Entries supplied:
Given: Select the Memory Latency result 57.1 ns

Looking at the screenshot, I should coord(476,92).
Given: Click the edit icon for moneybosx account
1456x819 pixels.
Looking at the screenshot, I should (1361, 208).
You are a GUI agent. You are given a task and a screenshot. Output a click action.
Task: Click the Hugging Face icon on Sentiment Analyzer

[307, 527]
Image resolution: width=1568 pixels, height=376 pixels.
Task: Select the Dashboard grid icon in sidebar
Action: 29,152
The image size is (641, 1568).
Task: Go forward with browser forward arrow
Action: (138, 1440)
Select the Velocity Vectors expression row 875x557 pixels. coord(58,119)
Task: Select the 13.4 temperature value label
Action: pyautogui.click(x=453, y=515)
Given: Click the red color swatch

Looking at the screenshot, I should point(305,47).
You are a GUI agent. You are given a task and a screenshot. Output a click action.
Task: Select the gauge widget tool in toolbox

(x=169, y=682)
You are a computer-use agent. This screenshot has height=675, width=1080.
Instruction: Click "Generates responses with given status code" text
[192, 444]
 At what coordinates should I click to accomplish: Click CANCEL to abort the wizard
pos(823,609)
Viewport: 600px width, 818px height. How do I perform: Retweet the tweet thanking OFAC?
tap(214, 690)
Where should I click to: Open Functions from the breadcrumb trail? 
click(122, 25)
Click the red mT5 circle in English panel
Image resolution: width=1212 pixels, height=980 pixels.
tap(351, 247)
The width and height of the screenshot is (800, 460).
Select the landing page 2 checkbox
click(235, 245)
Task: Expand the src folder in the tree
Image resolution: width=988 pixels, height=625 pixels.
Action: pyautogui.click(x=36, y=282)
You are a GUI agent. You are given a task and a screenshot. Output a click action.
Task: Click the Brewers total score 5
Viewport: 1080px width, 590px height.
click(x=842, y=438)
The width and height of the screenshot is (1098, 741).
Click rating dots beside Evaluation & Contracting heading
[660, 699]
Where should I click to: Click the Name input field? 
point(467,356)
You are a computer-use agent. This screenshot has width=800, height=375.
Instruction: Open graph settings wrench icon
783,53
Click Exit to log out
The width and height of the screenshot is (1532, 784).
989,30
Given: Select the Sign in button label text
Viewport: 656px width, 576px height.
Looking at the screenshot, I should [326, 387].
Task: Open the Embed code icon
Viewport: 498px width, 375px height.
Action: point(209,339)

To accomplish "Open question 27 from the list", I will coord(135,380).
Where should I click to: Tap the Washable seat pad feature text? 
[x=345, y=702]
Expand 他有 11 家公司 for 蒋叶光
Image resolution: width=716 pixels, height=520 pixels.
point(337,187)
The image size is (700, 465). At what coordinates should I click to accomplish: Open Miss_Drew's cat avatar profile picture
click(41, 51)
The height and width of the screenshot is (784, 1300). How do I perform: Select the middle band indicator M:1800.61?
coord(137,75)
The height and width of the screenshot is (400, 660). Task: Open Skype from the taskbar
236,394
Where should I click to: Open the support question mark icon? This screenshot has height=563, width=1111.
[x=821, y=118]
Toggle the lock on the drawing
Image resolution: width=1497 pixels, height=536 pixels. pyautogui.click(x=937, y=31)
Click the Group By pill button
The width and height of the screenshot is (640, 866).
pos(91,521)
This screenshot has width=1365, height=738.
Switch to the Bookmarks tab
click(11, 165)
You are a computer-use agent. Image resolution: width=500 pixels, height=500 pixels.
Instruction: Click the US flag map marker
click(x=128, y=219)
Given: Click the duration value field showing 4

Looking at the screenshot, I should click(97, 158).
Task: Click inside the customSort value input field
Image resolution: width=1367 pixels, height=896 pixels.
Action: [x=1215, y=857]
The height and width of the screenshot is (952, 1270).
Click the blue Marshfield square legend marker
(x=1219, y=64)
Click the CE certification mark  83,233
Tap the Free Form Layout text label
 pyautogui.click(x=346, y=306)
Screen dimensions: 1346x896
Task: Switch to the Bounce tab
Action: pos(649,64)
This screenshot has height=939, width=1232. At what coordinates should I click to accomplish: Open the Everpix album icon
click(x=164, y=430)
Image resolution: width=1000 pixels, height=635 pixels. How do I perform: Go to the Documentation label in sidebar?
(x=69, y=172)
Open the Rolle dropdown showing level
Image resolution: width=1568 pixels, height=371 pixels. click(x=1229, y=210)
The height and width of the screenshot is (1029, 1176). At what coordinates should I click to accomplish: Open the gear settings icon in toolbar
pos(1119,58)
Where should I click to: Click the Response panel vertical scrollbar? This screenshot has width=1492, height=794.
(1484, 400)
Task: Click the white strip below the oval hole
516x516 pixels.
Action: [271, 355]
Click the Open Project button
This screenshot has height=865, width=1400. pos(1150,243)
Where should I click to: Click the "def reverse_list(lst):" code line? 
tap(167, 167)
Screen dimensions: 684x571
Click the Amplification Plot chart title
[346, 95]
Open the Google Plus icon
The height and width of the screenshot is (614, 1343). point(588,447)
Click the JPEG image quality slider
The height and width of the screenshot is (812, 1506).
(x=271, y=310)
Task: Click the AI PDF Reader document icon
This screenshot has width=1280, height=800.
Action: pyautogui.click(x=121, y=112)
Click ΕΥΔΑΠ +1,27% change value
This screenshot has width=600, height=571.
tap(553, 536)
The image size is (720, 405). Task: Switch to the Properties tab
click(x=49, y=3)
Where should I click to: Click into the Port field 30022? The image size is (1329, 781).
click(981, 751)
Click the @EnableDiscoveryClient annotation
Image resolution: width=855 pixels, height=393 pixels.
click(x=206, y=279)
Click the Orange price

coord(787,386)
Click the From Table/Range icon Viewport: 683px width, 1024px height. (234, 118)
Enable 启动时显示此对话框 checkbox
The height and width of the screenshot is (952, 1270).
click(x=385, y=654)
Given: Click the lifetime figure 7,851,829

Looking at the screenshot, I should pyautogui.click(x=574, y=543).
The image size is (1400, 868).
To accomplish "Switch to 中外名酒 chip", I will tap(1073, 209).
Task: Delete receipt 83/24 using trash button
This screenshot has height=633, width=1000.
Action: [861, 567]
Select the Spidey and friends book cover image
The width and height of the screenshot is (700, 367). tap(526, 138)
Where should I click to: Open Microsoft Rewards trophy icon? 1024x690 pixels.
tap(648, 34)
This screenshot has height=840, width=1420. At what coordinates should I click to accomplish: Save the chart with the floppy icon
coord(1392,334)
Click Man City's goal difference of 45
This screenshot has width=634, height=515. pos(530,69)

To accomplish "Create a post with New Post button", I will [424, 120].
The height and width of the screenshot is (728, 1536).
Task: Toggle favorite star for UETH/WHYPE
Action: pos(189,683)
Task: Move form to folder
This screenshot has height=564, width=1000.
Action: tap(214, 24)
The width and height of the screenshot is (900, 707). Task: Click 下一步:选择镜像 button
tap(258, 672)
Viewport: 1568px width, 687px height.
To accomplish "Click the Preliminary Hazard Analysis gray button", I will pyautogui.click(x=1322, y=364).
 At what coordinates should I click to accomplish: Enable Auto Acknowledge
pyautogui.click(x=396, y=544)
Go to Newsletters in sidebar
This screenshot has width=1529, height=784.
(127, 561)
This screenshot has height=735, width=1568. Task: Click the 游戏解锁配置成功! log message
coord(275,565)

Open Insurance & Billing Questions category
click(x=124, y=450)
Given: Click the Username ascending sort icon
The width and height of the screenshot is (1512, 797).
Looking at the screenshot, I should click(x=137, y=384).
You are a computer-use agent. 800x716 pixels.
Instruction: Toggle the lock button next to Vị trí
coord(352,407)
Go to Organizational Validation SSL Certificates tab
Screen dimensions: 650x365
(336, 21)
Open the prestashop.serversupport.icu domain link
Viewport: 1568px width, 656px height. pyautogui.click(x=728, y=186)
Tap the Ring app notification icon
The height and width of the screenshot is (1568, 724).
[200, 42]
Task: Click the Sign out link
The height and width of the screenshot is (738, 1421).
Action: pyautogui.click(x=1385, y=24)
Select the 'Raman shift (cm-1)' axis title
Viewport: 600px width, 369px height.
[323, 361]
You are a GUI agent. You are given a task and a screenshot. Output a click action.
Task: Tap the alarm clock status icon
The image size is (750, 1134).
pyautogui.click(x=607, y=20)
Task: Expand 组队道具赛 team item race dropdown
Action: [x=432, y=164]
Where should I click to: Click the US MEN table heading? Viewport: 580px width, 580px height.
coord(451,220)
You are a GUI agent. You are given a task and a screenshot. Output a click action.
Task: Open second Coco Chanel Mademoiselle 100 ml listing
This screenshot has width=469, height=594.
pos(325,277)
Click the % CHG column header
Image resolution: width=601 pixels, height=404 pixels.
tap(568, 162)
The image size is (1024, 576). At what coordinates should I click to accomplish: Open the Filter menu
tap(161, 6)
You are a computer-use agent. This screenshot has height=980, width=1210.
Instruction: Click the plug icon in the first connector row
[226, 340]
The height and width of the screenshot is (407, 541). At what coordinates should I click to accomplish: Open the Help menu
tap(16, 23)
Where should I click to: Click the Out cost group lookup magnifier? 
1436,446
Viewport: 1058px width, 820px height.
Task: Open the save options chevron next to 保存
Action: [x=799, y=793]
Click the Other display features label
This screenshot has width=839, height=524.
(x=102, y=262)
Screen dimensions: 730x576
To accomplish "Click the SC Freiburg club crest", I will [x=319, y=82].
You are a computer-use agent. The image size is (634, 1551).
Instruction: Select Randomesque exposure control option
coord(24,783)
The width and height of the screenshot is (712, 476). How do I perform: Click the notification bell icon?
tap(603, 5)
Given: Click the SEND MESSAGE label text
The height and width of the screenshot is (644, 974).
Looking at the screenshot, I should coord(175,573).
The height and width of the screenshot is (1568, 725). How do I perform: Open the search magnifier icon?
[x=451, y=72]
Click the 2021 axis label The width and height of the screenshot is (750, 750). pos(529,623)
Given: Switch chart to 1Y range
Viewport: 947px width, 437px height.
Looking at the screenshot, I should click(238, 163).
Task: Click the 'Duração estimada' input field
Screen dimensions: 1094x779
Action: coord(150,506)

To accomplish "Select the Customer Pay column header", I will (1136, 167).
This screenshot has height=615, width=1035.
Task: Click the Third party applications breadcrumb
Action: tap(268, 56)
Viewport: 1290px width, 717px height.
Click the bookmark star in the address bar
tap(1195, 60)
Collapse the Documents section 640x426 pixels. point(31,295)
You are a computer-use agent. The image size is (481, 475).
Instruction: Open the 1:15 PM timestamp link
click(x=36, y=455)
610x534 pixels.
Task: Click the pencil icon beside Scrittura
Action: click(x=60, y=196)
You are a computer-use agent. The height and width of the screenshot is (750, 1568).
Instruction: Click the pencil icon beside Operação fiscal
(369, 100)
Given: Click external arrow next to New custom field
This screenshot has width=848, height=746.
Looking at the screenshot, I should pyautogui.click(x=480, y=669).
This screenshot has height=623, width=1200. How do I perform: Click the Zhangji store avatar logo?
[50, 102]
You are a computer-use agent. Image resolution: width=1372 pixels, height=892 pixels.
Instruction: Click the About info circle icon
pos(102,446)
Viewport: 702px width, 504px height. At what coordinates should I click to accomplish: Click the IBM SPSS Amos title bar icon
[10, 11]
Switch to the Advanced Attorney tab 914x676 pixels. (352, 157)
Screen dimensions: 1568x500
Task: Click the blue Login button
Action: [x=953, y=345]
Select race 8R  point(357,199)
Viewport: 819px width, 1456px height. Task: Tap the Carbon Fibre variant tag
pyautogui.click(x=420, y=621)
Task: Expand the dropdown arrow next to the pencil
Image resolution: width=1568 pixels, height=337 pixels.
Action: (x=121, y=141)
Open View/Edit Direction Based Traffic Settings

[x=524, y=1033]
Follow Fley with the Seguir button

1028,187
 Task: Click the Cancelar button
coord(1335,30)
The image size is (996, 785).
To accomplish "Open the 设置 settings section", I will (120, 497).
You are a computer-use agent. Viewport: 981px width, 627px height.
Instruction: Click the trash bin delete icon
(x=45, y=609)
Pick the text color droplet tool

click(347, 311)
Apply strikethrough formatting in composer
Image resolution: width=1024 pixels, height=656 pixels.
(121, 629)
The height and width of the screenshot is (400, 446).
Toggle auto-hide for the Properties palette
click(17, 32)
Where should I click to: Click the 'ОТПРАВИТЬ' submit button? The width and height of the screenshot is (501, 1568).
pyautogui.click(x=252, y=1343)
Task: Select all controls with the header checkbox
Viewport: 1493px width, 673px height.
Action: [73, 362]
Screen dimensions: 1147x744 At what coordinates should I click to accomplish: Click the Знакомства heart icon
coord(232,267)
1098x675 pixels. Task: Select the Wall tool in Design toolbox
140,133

Try it: Wherever the string "section" appears in a line above, copy that line.

Output below:
Collapse the Documents section 640x426 pixels. point(31,295)
To accomplish "Open the 设置 settings section", I will (120, 497).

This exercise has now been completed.